Y se levantó, persuadido, sin duda, de que acababa de cerrar la discusión, mientras que Lievin suponía que solo empezaba. Por esto continuó hablando con el propietario viejo para demostrarle que todo el mal procedía de que no se tuvieran en cuenta el carácter del obrero, sus costumbres y tendencias tradicionales; pero el anciano, así como aquellos que están acostumbrados a reflexionar solos, no penetraba fácilmente en el pensamiento de otro. El campesino ruso no era para él sino un animal que solo se podía dirigir con el palo.
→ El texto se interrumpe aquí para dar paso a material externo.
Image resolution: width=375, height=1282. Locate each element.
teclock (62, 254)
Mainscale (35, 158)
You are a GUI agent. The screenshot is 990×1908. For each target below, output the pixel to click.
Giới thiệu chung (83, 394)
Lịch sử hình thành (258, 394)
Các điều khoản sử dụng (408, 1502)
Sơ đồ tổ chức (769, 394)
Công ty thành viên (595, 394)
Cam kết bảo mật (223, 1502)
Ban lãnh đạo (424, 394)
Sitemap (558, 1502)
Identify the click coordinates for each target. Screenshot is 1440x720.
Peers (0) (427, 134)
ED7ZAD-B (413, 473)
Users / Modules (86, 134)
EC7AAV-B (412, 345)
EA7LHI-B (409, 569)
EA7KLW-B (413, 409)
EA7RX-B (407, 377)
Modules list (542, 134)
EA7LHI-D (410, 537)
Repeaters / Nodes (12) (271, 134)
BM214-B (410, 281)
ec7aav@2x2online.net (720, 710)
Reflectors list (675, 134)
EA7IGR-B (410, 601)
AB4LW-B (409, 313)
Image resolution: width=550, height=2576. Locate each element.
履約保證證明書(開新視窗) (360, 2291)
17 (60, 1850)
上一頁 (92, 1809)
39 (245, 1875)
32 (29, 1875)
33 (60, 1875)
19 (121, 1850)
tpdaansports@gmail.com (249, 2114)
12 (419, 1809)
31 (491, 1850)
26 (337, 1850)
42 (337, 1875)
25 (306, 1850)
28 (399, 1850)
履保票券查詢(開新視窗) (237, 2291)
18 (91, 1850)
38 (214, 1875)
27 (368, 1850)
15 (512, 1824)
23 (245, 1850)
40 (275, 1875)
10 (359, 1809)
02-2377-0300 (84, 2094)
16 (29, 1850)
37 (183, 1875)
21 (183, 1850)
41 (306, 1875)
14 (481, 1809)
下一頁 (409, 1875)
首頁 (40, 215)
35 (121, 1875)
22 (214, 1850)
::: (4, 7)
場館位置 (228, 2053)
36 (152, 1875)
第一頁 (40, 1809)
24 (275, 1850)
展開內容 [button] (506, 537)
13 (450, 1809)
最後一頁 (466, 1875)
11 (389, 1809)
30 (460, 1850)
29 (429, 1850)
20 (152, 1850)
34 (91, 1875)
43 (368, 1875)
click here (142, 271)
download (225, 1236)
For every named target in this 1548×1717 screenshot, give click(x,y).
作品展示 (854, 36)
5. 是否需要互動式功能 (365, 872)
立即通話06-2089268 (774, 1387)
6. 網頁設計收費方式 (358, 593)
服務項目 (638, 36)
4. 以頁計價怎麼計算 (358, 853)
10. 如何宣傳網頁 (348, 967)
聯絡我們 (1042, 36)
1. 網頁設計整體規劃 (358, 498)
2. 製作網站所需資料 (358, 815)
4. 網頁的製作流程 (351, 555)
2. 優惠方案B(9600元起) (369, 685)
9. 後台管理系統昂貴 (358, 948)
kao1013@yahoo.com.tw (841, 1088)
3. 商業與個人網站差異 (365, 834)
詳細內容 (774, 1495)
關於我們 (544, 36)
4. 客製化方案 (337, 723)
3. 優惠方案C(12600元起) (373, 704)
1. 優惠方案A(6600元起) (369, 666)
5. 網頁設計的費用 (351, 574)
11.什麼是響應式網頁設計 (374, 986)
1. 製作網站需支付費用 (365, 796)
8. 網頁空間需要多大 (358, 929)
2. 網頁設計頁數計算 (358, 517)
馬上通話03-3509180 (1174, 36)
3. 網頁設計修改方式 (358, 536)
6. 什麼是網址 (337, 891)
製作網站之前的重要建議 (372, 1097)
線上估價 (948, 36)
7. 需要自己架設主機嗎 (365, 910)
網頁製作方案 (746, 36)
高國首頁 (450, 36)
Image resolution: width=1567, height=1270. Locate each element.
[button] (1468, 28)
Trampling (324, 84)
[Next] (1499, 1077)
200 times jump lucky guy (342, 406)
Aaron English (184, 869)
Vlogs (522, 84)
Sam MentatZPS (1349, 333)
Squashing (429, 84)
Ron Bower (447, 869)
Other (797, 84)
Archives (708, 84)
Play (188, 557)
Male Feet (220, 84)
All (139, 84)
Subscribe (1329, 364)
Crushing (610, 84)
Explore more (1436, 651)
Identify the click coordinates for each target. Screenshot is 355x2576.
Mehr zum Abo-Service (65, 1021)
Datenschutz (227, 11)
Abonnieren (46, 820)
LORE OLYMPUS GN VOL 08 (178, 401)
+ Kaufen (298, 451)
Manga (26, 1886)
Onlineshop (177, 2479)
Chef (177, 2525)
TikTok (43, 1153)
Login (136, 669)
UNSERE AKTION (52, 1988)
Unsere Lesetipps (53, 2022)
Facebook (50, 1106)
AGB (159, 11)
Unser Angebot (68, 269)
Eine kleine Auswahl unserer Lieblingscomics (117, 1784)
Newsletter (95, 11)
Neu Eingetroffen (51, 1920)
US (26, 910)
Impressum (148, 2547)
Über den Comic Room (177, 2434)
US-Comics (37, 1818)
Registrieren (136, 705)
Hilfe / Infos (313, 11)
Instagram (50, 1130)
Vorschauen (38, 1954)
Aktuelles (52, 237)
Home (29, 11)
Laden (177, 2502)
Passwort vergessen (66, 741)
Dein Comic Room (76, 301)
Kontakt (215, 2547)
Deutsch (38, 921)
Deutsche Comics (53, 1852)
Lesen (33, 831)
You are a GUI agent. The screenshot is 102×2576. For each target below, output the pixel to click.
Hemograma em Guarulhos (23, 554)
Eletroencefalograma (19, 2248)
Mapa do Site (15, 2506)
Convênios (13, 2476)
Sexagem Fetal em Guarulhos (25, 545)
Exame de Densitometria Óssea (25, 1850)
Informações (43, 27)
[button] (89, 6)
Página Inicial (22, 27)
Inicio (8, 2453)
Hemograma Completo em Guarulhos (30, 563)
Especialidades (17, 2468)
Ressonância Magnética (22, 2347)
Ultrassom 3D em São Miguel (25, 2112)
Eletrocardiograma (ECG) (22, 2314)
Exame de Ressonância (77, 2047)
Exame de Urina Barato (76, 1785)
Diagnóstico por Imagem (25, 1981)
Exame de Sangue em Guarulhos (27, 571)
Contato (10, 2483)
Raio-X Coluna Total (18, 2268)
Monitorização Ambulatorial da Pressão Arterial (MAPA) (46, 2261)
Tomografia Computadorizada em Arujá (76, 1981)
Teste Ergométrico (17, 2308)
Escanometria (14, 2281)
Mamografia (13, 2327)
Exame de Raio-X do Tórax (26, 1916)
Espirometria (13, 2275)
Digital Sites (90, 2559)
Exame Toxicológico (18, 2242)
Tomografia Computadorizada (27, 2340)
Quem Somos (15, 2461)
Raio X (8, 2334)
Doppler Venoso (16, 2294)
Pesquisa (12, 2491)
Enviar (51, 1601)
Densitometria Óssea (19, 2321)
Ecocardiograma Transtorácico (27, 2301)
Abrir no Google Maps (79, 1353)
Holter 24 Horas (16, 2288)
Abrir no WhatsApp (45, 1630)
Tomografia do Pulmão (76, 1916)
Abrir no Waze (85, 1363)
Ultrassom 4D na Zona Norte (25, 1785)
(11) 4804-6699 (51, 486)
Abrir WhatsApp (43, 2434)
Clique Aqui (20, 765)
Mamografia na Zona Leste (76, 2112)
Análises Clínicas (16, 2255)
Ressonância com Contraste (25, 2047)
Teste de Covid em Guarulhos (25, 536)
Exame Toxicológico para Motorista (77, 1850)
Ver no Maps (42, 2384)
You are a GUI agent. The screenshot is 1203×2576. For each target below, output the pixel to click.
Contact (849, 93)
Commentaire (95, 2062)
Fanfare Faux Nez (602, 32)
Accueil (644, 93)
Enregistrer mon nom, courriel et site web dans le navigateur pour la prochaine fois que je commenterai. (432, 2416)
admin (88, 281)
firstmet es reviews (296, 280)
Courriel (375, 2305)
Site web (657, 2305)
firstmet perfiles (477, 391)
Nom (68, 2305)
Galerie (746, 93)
—¿Por qué cree usted que no se pueda llegar a un equilibrio que utilice las fuerzas del trabajador, haciéndolas productivas? —preguntó Lievin, volviendo a la primera cuestión.

—Esto no se verá nunca en Rusia, porque se necesita autoridad —repitió el propietario.

—Pero ¿dónde quiere usted que se vaya a buscar nuevas condiciones de trabajo?— preguntó Sviyazhski, acercándose a los que discutían, después de tomar la prostokvasha y fumar un cigarrillo—. ¿No tenemos en el distrito la garantía solidaria, este resto de barbarie que decae poco a poco por sí mismo? Y ahora que está abolida la servidumbre, ¿no tenemos todas las formas del trabajo libre?

—Sí, pero hasta la misma Europa está descontenta de estas formas.

—Busca otras, y tal vez las hallará.

—Entonces, ¿por qué no hemos de buscar nosotros también?

—Porque es como si quisiéramos inventar nuevos procedimientos para construir vías férreas; están inventados ya, y solo debemos aplicarlos.

—Pero ¿y si en vez de convenir a nuestro país son perjudiciales? —preguntó Lievin.

Sviyazhski pareció atemorizado.

—¿Tendríamos —repuso— la pretensión de hallar lo que Europa busca? ¿Conoce usted los trabajos que se han hecho en Europa sobre la cuestión obrera?

—Muy poco.

—Es una cuestión que ocupa a los primeros talentos, y que ha producido una literatura considerable. Schulze-Diélichev y su escuela, Lasalle, el más liberal de todos; Mulhouse… ¿Conoce usted todo eso?

—Tengo una vaga idea.

—Por vaga que sea, seguramente sabe usted tanto como yo sobre el particular. Yo no soy profesor de ciencia social, pero estas cuestiones me interesan, y a usted también, por lo cual debería ocuparse de ellas.

—¿A qué han conducido todas?

—Dispense usted…

Los propietarios acababan de levantarse, y Sviyazhski detuvo otra vez a Lievin en la pendiente fatal que se empeñaba en seguir para sondear el pensamiento de su amigo, que acompañó a sus convidados hasta la puerta.